Purpose of the Study:

  • To identify and characterize novel genomic structural elements in E. coli.
  • To investigate the role of these elements in DNA replication and genome topology.
  • To explore the potential conserved function of these elements in other organisms.

Main Methods:

  • Bioinformatic analysis to identify conserved DNA sequences.
  • Genetic manipulation (deletion studies) to assess functional impact.
  • DNA replication assays to detect post-replication gaps and DNA polymerase extension impediments.

Main Results:

  • Discovery of two novel, conserved 222 bp repeats named Replication Risk Sequences (RRS).
  • RRS are located near the dif and Ter macrodomain, flanking the terminus.
  • RRS impede DNA polymerase extension on the lagging strand, forming single-stranded DNA gaps up to 2000 bp.
  • Deletion of RRS significantly alters global genome structure and topology.
  • At least one RRS is essential for viability unless a specific genomic region is amplified.

Conclusions:

  • RRS are essential genomic elements that induce transient post-replication gaps in E. coli.
  • These sequences contain G-quadruplexes that likely cause replication stress.
  • RRS may function as topological relief valves during chromosome replication and segregation.
  • Functional analogs of RRS might be widespread, potentially including eukaryotic G-quadruplexes.

—————

** Exercises **
a) Decide whether each statement agrees with the summary on Replication Risk Sequences, answering yes or no and quoting the words from the summary that settle it: (i) The RRS repeats are 222 bp long. (ii) RRS impede DNA polymerase extension on the leading strand. (iii) Deleting RRS leaves global genome structure unchanged.
b) Render this sentence from the summary on Replication Risk Sequences in Spanish: "At least one RRS is essential for viability unless a specific genomic region is amplified."
The records that follow this text were taken from a separate source.

—————

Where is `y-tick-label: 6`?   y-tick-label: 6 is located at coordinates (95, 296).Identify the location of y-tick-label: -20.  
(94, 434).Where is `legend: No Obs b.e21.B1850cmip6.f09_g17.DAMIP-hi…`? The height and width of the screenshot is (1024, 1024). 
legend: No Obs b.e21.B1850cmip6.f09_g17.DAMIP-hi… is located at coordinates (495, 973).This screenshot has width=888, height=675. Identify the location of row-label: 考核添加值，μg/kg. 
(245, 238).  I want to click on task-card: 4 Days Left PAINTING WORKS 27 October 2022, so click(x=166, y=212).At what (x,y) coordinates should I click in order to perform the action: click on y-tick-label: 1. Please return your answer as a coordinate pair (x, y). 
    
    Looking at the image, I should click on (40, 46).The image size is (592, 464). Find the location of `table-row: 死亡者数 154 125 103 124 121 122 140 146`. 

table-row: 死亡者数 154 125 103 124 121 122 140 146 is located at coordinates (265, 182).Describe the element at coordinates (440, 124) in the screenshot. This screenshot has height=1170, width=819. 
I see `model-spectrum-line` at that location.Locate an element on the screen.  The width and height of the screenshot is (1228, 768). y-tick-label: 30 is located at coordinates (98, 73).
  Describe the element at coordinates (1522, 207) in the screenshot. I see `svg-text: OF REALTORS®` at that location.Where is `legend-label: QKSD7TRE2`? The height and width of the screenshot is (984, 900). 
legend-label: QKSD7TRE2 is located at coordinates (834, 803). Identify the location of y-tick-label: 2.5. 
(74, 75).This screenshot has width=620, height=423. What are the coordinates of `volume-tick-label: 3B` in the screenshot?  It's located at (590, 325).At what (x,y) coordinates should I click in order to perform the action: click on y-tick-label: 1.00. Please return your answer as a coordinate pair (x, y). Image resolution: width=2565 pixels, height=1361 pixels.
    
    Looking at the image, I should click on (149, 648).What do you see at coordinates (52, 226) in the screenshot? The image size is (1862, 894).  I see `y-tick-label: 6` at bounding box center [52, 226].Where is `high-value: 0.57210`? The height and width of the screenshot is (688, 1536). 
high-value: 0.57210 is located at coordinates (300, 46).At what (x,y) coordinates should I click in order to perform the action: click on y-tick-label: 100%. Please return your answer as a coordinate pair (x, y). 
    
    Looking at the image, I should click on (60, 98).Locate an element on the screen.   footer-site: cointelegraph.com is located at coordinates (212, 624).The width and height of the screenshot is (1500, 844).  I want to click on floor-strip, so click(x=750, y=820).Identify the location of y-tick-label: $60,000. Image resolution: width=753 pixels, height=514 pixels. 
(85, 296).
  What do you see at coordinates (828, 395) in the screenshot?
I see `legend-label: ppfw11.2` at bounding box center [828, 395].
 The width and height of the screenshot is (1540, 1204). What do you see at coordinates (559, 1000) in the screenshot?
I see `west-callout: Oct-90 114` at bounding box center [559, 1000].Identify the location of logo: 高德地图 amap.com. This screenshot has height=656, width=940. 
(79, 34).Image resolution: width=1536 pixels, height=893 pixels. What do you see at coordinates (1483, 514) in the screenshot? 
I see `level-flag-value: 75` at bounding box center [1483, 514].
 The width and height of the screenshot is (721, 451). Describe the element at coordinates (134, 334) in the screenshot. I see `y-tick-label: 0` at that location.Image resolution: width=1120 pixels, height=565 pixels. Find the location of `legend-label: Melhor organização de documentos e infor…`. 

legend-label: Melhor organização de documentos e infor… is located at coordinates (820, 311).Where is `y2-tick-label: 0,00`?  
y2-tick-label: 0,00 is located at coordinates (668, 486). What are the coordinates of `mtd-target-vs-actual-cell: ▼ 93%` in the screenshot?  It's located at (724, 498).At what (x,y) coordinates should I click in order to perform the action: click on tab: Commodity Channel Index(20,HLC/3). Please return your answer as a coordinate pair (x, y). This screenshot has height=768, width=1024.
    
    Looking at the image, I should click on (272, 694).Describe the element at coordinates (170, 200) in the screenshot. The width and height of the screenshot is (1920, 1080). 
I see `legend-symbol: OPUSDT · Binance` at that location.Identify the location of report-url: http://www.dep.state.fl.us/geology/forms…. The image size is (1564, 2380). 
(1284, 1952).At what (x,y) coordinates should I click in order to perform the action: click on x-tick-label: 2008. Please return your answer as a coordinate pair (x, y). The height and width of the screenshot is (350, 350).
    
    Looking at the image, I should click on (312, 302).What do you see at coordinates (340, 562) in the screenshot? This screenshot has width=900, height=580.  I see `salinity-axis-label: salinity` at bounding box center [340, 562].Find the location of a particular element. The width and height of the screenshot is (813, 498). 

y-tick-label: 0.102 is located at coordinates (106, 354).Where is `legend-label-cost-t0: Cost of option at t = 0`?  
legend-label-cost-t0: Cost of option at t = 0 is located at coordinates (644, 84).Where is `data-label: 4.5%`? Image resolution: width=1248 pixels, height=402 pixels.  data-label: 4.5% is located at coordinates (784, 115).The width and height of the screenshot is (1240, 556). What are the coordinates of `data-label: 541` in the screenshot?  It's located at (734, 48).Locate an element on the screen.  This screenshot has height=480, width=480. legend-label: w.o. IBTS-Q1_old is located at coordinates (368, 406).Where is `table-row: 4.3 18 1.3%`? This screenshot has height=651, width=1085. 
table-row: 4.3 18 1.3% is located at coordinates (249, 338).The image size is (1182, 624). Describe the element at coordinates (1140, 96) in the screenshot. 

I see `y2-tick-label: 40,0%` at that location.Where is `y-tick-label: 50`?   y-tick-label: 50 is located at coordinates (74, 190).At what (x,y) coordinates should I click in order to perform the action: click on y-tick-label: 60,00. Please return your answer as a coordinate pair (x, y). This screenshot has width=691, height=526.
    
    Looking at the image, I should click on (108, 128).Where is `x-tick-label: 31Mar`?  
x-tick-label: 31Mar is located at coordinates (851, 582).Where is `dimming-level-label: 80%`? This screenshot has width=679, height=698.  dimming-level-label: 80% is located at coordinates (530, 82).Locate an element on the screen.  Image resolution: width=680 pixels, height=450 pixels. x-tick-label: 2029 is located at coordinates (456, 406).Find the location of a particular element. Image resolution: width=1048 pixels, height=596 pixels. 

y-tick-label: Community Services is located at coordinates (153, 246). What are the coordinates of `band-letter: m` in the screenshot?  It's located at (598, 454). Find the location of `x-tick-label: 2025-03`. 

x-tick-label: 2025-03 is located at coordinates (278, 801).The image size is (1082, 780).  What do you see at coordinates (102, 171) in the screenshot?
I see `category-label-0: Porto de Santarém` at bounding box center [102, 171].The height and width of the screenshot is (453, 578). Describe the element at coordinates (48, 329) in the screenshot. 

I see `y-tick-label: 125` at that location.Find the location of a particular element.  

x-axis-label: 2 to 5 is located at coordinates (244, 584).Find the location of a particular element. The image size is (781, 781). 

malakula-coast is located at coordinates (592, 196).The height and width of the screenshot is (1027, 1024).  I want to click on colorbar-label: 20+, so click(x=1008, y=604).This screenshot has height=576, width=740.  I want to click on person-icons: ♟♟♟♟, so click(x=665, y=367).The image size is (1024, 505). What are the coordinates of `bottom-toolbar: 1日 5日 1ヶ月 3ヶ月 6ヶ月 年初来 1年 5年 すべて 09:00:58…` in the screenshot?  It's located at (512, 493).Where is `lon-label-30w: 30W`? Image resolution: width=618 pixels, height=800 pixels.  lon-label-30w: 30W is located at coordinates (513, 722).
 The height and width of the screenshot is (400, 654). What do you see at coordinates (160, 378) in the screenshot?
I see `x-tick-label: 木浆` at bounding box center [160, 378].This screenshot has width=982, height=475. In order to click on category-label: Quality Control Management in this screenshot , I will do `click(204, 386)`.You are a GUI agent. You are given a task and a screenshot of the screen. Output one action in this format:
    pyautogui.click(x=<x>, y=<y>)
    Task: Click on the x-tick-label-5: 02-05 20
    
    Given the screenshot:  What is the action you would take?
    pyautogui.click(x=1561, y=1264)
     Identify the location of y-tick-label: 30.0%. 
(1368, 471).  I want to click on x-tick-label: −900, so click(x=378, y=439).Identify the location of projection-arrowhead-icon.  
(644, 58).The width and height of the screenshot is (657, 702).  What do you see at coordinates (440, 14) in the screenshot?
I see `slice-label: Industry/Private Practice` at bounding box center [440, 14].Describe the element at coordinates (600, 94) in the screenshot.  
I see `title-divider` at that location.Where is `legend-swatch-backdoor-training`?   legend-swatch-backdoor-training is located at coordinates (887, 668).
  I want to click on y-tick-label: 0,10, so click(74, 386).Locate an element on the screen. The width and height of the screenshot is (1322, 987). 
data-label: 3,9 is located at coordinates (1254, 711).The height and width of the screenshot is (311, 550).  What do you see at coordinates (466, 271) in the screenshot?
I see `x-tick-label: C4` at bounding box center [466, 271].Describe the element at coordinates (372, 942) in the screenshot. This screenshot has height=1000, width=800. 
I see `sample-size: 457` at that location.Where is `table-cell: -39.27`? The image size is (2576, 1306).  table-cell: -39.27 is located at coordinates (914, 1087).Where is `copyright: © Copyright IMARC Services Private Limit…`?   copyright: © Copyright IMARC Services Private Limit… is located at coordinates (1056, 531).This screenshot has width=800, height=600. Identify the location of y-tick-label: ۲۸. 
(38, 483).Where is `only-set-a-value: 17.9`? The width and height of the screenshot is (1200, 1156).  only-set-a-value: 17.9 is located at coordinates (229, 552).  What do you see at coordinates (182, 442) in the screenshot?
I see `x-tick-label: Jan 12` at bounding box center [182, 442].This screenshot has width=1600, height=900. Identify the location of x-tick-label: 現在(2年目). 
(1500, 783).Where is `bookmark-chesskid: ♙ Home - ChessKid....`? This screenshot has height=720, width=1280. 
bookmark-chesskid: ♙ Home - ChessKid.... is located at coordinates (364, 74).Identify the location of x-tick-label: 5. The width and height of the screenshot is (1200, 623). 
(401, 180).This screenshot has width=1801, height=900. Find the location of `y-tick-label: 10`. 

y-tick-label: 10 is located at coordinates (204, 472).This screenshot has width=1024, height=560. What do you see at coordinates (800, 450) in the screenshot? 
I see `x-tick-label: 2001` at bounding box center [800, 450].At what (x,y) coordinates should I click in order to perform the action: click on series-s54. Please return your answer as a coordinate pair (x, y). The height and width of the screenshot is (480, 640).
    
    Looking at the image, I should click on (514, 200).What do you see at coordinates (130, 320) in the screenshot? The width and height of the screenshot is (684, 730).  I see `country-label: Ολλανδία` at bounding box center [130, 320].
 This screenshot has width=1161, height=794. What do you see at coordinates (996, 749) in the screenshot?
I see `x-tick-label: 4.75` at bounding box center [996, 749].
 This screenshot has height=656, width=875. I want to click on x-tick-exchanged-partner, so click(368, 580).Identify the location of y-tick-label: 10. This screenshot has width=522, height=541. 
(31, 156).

—————

** Task responses **
a)
(i) Yes: "two novel, conserved 222 bp repeats named Replication Risk Sequences (RRS)"
(ii) No: "RRS impede DNA polymerase extension on the lagging strand"
(iii) No: "Deletion of RRS significantly alters global genome structure and topology."

b) Al menos una RRS es esencial para la viabilidad, a menos que se amplifique una región genómica específica.